Text provided:
Project progress. Development of the GVL is funded under the NeCTAR Virtual Laboratories program (available from https://nectar.org.au/virtual-laboratories-0), with the infrastructure being implemented nationally in stages: in 2012 prototype nodes are being developed at UQ and the University of Melbourne, and in 2013 and beyond these facilities will be developed at additional Research Cloud nodes around Australia and moved into production. The GVL is designed to scale to multiple locations and arbitrary cluster sizes on the Research Cloud through the CloudMan platform (Afgan et al., 2010), and will be supported by comprehensive training courses, outreach programs and end-user support for subscribers.

At this stage of development, the GVL comprises: a prototype workflow management system based on the Galaxy framework (Giardine et al., 2005), a bioinformatics toolkit (for command-line users), and a visualization service based on the UCSC Genome Browser, all implemented on the NeCTAR Research Cloud (see link above); and a developing set of tutorials and exemplar workflows targeted at common high throughput genomics tasks (see Figure 1 for an illustration). New GVL instances can be implemented on the Research Cloud as required, and new instances can be tailored to specific requirements of individual research groups or institutes as required.

Further development will add a number of community-advocated workflows which can be used as templates plus extensive training and education materials, genomic data visualisation systems, local copies of important national and international reference datasets, and a science collaboration framework.

Afgan E, Baker D, Coraor N, Chapman B, Nekrutenko A, Taylor J. (2010) Galaxy CloudMan: delivering cloud compute clusters. BMC Bioinformatics 11(Suppl 12): S4.

Giardine B, Riemer C, Hardison RC, Burhans R, Elnitski L, Shah P, Zhang Y, Blankenberg D, Albert I, Taylor J, Miller W, Kent WJ, Nekrutenko A. (2005) Galaxy: A platform for interactive large-scale genome analysis. Genome Research 15: 1451-1455.

Kent WJ, Sugnet CW, Furey TS, Roskin KM, Pringle TH, Zahler AM, Haussler D. (2002) The human genome browser at UCSC. Genome Research 12: 996-1006.

Nicol JW, Helt GA, Blanchard SG Jr, Raja A, Loraine AE. (2009) The Integrated Genome Browser: free software for distribution and exploration of genome-scale datasets. Bioinformatics 25: 2730-2731.

Reich M, Liefeld T, Gould J, Lerner J, Tamayo P, Mesirov JP. (2006) GenePattern 2.0. Nature Genetics 38: 500-501.

Extracted material:
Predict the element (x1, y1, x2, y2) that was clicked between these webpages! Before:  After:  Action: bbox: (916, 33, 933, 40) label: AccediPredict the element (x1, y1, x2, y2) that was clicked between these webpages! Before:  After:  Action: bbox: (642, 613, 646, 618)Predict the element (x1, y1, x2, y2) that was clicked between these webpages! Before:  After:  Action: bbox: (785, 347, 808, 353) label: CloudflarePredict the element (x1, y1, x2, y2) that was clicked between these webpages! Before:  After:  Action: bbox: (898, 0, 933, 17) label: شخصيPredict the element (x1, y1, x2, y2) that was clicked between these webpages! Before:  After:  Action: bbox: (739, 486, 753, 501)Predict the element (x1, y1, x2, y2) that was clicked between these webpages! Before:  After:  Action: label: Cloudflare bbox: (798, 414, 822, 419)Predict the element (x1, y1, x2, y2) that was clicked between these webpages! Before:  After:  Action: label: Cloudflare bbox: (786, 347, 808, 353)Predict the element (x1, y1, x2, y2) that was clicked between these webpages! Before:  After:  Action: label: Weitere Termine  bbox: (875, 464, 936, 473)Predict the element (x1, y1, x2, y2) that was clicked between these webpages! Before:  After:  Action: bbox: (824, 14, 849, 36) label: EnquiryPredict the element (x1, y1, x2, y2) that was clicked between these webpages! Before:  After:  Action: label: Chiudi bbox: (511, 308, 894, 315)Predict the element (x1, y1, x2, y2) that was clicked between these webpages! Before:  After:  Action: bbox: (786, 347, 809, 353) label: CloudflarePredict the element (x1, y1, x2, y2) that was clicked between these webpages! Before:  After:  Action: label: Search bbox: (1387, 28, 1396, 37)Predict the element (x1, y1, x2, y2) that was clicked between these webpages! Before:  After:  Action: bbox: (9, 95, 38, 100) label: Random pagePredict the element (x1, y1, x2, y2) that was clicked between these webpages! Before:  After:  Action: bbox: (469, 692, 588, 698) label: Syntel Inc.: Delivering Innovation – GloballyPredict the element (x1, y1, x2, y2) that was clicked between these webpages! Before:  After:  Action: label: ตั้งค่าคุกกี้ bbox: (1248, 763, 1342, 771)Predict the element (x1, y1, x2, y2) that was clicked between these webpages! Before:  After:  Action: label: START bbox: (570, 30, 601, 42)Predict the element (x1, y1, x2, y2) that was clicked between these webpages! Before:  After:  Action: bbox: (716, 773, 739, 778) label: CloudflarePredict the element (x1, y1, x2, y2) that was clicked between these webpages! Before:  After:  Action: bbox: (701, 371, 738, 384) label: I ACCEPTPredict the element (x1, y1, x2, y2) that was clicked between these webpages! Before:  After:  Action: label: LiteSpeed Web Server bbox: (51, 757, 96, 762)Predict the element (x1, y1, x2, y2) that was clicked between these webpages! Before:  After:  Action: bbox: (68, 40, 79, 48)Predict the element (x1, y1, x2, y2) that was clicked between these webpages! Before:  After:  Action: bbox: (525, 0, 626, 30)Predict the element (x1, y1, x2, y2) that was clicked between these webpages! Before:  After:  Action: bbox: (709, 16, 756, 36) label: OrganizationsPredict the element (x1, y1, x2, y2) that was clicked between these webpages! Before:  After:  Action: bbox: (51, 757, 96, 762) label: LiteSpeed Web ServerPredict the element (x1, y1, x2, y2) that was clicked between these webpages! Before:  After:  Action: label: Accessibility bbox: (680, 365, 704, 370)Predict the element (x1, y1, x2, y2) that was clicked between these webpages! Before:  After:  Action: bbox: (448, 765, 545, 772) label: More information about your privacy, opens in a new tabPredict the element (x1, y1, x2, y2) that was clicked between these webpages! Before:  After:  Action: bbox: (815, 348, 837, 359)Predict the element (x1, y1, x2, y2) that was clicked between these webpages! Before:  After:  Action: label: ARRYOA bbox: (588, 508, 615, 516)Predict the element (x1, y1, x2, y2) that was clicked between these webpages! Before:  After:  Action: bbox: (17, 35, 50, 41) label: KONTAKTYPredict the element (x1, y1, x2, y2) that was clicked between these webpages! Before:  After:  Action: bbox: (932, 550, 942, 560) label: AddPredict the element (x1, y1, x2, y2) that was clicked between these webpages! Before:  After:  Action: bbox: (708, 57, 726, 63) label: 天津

Exercises to complete:
a) From the project progress text, list every addition planned for further development of the GVL.
b) According to the project progress text, where are prototype nodes being developed in 2012?
c) Echo the project progress text between "Afgan E, Baker" and "Bioinformatics 25: 2730-2731.", inclusive.
The listing has nothing to do with this work.

Written answers:
a)
- Community-advocated workflows which can be used as templates
- Extensive training and education materials
- Genomic data visualisation systems
- Local copies of important national and international reference datasets
- A science collaboration framework

b) At UQ and the University of Melbourne.

c)
Afgan E, Baker D, Coraor N, Chapman B, Nekrutenko A, Taylor J. (2010) Galaxy CloudMan: delivering cloud compute clusters. BMC Bioinformatics 11(Suppl 12): S4.

Giardine B, Riemer C, Hardison RC, Burhans R, Elnitski L, Shah P, Zhang Y, Blankenberg D, Albert I, Taylor J, Miller W, Kent WJ, Nekrutenko A. (2005) Galaxy: A platform for interactive large-scale genome analysis. Genome Research 15: 1451-1455.

Kent WJ, Sugnet CW, Furey TS, Roskin KM, Pringle TH, Zahler AM, Haussler D. (2002) The human genome browser at UCSC. Genome Research 12: 996-1006.

Nicol JW, Helt GA, Blanchard SG Jr, Raja A, Loraine AE. (2009) The Integrated Genome Browser: free software for distribution and exploration of genome-scale datasets. Bioinformatics 25: 2730-2731.